Posted by: Rishi Nair | November 06, 2008 at 10:14 PM
Aggregating possibilities, as the author stated, can lead to a decrease in arbitrariness while at the same time increasing deterrence and maintaining current conviction levels. I certainly agree with the statement that we, as a society, should rather a guilty man go free than an innocent man go to prison, however; if we attach a weight to this preference, we can still allow a simple Bayesian analysis to aggregate possibilities in order to increase deterrence and preserve personal freedom. Preserving personal freedoms should not necessarily grant all conditional probabilities of dependent crimes to the verdict of "innocent".

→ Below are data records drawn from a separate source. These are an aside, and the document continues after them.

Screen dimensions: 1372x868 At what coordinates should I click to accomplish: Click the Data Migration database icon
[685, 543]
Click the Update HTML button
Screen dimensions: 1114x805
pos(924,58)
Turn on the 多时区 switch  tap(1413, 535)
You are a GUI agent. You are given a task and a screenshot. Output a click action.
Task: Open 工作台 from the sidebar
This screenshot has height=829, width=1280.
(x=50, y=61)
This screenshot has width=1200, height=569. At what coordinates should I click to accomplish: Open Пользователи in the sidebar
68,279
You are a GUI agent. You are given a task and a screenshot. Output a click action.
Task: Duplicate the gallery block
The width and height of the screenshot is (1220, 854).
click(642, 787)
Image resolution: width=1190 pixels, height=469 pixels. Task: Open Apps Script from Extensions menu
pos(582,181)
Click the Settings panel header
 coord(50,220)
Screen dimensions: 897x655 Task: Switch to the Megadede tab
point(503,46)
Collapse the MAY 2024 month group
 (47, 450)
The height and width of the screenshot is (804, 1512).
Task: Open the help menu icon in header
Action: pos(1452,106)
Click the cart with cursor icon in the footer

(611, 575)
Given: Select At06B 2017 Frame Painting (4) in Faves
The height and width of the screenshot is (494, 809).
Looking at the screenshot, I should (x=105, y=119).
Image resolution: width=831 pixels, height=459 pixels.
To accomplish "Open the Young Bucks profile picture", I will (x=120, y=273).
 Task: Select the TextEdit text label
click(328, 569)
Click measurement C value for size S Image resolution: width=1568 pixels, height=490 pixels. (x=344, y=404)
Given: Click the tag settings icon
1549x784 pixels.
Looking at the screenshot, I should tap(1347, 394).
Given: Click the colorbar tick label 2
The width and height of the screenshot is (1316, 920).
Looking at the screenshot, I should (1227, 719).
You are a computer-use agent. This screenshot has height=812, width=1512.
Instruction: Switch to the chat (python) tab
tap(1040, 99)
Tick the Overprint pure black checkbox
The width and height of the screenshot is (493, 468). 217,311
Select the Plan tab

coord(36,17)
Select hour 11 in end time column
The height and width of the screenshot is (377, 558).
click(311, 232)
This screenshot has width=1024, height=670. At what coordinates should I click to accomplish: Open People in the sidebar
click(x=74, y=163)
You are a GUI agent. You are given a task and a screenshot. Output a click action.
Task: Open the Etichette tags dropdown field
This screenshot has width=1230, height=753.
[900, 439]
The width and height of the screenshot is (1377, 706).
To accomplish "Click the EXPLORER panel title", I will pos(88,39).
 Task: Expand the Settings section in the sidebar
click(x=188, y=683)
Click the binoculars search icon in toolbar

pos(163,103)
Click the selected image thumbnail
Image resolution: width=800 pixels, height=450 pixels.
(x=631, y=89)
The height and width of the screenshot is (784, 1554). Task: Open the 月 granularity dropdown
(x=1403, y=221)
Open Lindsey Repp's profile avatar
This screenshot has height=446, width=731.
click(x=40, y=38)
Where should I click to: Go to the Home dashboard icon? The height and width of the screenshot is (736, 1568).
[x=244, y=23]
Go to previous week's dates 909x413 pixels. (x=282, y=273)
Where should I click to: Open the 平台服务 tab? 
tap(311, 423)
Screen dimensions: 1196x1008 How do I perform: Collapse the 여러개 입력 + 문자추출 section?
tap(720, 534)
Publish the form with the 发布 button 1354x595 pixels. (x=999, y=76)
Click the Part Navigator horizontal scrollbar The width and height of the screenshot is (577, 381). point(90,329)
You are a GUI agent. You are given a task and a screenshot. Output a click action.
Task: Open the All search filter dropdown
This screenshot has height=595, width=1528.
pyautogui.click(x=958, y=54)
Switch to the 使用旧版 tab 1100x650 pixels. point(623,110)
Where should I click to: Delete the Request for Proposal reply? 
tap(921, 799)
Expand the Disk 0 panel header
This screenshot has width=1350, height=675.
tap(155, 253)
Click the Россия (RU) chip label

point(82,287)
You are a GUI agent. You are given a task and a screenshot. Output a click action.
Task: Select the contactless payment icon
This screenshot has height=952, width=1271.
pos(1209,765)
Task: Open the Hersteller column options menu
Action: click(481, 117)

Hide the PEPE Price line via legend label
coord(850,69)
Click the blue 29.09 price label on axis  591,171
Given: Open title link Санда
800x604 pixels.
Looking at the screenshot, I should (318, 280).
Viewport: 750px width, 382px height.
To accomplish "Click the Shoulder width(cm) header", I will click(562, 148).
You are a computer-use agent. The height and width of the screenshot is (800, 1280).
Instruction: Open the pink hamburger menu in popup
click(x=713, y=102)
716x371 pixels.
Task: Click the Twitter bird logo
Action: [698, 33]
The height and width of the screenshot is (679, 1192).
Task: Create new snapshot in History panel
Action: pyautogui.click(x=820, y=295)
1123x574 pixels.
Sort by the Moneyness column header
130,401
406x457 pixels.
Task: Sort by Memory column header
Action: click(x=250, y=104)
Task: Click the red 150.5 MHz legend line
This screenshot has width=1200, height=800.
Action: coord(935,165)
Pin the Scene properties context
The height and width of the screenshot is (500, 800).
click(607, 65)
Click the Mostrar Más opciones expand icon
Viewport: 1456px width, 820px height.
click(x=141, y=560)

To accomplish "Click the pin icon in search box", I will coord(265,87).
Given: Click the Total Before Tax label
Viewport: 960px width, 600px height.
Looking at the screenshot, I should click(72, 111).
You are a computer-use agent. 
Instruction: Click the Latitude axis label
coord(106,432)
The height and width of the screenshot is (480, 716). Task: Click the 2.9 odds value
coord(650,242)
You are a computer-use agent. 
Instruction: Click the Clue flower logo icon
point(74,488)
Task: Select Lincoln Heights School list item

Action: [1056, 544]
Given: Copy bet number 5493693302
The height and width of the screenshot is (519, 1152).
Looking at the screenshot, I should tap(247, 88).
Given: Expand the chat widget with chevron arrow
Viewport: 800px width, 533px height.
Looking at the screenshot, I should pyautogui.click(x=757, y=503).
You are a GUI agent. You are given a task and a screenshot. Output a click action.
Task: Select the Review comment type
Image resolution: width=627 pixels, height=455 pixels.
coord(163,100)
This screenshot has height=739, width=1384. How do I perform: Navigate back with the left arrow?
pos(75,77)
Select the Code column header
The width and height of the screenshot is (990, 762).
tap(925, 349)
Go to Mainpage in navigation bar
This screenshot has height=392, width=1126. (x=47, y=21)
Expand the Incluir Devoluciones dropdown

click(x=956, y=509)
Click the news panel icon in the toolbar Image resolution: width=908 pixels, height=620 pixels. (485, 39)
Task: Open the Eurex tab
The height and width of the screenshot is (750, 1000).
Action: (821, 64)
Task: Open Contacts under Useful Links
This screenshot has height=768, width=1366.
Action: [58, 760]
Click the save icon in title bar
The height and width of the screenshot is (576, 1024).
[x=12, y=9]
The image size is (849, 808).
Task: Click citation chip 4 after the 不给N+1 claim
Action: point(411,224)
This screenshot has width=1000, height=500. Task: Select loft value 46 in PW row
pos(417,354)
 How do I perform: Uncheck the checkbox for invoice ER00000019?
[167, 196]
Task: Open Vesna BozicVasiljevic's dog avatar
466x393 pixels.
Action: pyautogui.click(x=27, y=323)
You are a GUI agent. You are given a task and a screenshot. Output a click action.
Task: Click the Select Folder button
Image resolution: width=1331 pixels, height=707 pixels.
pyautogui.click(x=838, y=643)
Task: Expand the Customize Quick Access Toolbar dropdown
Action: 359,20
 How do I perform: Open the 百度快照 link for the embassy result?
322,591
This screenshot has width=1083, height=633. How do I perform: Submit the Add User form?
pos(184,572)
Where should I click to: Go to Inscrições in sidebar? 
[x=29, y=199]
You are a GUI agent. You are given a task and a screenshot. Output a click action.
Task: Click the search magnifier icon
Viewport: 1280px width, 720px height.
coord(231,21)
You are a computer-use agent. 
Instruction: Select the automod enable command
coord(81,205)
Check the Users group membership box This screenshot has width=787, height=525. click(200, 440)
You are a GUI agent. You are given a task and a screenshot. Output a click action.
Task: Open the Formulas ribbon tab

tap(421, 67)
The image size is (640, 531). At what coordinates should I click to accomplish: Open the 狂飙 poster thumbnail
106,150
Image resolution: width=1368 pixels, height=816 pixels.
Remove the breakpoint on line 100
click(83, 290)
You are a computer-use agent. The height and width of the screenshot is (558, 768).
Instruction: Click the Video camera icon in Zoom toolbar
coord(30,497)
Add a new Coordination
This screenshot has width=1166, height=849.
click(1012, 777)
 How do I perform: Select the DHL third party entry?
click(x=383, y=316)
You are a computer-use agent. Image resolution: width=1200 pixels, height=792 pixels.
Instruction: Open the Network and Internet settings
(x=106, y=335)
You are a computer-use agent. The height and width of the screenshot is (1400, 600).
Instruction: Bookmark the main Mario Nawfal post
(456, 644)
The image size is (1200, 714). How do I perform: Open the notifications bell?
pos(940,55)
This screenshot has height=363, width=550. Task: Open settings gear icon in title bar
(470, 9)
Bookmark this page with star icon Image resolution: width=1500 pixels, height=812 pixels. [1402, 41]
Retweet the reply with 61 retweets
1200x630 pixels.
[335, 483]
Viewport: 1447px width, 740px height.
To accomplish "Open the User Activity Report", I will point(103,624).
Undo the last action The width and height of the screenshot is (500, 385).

Posted by: Michael | November 15, 2008 at 04:45 PM
My sense is, that given the underlying commitment to criminal defendants' rights, aggregating possibilities is more likely to reduce criminal penalties than increase them.
If a person who is guilty just barely beyond a reasonable doubt (say 95% probability) of four unrelated crimes, then he may be convicted of only three, since the sub-reasonable doubts of four cases aggregate to a reasonable doubt in one (or even two). So the defendant might be penalized for only the middle two crimes, or the two least serious ones.
On the flip-side, where there is only a slightly reasonable doubt regarding each of the four crimes, we would have a tougher time aggregating in order to penalize the defendant, because there are Due Process, pseudo-Double Jeopardy, and other criminal law doctrines blocking our way. So it seems aggregation would only cut in the defendant's favor.
I thought this was an excellent theoretical work.